### Excerpted data ###

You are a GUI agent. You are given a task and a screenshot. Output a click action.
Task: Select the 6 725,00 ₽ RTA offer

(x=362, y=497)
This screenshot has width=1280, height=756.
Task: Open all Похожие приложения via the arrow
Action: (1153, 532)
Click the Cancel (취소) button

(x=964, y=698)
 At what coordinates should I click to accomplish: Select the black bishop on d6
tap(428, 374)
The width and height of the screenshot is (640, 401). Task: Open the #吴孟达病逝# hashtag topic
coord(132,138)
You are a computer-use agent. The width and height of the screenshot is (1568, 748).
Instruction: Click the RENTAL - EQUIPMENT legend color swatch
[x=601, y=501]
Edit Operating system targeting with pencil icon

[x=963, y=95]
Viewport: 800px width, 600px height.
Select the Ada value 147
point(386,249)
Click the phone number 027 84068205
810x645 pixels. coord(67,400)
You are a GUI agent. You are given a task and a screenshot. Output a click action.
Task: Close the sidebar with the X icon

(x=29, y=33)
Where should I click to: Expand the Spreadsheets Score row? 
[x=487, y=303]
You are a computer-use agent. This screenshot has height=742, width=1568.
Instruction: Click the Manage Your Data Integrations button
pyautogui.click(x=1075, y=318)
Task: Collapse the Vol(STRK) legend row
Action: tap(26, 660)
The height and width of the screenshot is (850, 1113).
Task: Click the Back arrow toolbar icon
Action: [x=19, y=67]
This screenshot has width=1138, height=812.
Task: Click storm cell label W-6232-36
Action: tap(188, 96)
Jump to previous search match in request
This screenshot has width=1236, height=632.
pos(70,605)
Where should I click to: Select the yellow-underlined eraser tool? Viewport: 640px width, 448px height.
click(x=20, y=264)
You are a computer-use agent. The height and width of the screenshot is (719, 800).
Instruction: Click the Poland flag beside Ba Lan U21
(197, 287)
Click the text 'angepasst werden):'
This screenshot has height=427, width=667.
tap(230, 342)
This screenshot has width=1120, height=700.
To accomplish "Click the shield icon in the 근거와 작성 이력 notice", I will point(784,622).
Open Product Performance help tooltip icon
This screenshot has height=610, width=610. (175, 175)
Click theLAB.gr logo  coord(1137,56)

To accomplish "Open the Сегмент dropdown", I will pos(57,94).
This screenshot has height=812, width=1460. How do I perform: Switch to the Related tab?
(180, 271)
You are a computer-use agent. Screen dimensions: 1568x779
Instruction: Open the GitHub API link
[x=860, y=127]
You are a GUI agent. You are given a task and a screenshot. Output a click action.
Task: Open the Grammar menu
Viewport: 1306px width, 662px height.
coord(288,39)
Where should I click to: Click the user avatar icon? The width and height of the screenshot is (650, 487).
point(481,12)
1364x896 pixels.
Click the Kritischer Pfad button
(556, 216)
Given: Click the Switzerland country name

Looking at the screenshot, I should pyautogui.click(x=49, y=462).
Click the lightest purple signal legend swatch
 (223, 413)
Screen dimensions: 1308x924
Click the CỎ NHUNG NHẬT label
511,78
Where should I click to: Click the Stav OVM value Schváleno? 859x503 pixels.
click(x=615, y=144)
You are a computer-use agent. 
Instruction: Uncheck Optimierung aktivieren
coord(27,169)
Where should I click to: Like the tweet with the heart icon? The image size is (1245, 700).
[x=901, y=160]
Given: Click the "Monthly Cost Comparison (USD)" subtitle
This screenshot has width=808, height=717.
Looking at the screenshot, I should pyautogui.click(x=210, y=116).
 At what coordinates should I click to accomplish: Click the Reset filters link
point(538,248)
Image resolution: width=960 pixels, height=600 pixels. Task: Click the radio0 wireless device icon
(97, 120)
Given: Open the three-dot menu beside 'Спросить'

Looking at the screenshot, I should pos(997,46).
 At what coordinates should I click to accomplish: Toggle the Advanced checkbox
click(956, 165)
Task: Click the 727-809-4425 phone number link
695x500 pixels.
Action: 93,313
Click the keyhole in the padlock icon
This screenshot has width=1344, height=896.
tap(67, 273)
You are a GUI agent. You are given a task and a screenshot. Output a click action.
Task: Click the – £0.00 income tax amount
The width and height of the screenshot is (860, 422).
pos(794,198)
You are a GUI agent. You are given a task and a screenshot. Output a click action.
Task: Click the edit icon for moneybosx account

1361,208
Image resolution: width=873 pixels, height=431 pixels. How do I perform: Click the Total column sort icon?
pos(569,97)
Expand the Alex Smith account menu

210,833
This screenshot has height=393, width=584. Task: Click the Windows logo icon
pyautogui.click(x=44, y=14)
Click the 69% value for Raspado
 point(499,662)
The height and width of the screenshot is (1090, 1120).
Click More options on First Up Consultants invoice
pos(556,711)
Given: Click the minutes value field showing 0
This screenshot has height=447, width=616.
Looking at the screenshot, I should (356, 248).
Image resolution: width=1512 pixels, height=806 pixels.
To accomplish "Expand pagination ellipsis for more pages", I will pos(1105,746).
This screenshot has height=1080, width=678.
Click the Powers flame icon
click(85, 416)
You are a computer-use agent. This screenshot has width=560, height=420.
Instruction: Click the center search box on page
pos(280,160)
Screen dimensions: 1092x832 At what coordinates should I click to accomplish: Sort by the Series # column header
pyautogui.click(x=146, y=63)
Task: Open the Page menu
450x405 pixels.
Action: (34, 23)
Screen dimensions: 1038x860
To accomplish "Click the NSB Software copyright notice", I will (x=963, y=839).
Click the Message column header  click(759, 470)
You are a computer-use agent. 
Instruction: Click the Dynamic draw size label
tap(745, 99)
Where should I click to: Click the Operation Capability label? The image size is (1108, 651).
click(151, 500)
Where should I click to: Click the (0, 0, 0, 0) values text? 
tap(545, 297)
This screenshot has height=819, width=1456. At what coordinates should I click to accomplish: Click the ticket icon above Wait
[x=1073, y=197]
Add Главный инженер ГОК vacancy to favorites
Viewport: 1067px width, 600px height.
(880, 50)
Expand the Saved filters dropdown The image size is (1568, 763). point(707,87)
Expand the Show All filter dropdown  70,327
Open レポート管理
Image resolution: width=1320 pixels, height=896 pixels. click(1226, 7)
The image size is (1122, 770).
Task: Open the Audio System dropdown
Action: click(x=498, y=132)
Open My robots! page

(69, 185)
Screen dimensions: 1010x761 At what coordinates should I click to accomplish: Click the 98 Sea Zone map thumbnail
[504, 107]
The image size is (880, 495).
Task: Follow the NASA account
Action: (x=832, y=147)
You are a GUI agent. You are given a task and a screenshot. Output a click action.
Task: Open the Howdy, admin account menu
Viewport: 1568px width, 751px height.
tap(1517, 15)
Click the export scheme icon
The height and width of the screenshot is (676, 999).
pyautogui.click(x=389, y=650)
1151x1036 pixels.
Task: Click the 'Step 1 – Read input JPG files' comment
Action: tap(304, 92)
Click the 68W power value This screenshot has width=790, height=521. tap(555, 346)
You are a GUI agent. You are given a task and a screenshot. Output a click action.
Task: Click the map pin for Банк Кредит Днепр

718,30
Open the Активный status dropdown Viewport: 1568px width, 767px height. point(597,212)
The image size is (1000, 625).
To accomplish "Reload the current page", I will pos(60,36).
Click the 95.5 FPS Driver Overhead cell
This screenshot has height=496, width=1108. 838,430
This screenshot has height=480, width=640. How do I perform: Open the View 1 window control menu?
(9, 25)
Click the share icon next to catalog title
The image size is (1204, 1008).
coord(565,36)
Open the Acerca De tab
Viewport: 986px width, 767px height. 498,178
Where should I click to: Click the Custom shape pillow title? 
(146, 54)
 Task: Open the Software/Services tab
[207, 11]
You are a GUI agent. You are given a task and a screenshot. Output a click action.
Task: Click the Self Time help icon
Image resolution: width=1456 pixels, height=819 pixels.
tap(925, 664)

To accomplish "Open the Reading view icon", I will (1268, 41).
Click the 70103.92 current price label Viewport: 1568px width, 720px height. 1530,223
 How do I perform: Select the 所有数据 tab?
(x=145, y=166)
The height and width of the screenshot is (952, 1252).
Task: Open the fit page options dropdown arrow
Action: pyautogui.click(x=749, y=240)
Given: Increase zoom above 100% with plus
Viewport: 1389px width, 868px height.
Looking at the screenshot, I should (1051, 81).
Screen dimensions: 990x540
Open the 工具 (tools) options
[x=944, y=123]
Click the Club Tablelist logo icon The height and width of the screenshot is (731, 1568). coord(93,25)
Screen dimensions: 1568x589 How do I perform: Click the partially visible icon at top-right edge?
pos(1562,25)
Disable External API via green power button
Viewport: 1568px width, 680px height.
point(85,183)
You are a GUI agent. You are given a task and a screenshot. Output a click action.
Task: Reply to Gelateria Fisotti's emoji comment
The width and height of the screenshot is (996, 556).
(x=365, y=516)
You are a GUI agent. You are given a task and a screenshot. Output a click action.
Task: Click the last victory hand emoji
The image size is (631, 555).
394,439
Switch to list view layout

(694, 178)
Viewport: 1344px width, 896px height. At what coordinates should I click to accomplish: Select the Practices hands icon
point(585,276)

###

Work to be completed:
Print the lines from the one containing "Screen dimensions: 1568x589" through the end of the lines, both ends included, reproducing them exactly.

Exercise result:
Screen dimensions: 1568x589 How do I perform: Click the partially visible icon at top-right edge?
pos(1562,25)
Disable External API via green power button
Viewport: 1568px width, 680px height.
point(85,183)
You are a GUI agent. You are given a task and a screenshot. Output a click action.
Task: Reply to Gelateria Fisotti's emoji comment
The width and height of the screenshot is (996, 556).
(x=365, y=516)
You are a GUI agent. You are given a task and a screenshot. Output a click action.
Task: Click the last victory hand emoji
The image size is (631, 555).
394,439
Switch to list view layout

(694, 178)
Viewport: 1344px width, 896px height. At what coordinates should I click to accomplish: Select the Practices hands icon
point(585,276)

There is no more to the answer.